ABOUT THIS TASK —
Find each line below containing the word "will" and copy it.

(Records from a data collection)

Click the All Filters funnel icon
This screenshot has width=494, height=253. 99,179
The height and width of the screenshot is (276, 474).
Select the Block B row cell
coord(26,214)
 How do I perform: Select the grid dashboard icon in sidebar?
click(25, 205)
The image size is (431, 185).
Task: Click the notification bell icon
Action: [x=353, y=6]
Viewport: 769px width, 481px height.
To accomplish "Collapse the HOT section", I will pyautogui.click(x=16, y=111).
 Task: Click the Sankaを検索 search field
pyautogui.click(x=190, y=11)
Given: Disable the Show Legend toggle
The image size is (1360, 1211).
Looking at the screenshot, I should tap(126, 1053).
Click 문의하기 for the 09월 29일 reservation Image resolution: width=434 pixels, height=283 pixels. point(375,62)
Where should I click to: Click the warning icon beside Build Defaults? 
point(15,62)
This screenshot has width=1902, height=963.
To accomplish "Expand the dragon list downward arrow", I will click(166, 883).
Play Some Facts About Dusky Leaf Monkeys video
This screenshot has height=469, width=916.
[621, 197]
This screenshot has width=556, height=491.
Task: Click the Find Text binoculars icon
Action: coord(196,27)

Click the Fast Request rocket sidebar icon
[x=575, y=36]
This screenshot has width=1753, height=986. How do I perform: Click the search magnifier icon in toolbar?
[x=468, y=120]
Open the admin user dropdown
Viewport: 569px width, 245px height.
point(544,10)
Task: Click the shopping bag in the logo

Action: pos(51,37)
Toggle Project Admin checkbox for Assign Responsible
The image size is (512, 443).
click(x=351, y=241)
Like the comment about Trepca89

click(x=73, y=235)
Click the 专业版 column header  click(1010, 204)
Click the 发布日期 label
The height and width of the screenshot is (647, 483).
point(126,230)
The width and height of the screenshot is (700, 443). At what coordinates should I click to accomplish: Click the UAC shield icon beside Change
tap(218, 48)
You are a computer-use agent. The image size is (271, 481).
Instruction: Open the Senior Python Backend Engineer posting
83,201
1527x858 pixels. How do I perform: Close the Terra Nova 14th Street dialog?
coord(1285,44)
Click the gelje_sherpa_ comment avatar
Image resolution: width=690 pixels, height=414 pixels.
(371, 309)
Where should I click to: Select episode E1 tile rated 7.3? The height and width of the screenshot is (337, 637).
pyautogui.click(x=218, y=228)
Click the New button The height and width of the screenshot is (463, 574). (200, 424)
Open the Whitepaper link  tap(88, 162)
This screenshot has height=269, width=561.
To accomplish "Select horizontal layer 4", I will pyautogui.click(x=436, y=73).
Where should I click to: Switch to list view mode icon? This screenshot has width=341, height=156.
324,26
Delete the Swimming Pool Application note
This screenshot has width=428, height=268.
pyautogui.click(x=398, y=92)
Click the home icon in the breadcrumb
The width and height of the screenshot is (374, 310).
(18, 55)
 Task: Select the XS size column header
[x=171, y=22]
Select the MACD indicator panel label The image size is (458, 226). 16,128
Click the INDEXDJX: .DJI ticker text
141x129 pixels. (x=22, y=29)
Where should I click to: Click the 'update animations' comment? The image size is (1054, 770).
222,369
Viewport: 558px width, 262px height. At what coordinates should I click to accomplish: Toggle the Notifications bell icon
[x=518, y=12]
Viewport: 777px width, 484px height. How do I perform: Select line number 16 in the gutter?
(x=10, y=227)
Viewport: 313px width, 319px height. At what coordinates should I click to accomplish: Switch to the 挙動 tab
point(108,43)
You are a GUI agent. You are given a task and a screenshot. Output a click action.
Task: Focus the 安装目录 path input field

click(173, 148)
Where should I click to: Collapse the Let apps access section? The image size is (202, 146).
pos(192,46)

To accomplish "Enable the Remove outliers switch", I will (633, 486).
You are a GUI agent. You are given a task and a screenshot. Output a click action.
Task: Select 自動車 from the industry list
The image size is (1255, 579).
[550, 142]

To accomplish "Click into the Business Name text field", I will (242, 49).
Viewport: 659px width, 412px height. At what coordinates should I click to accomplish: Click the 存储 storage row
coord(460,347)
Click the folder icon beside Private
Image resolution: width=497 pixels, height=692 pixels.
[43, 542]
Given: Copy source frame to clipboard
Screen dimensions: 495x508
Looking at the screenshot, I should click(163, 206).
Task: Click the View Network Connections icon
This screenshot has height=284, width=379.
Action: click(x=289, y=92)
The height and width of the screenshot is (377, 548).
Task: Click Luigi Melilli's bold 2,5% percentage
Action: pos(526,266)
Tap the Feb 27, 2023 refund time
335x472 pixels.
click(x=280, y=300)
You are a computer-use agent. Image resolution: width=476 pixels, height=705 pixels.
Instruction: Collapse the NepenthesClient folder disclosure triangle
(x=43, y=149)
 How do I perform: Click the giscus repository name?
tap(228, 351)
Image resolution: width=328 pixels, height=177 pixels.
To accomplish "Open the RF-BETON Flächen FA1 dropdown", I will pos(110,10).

EXPECTED OUTPUT —
To accomplish "Collapse the HOT section", I will pyautogui.click(x=16, y=111).
To accomplish "Expand the dragon list downward arrow", I will click(166, 883).
To accomplish "Select horizontal layer 4", I will pyautogui.click(x=436, y=73).
To accomplish "Enable the Remove outliers switch", I will (633, 486).
To accomplish "Click into the Business Name text field", I will (242, 49).
To accomplish "Open the RF-BETON Flächen FA1 dropdown", I will pos(110,10).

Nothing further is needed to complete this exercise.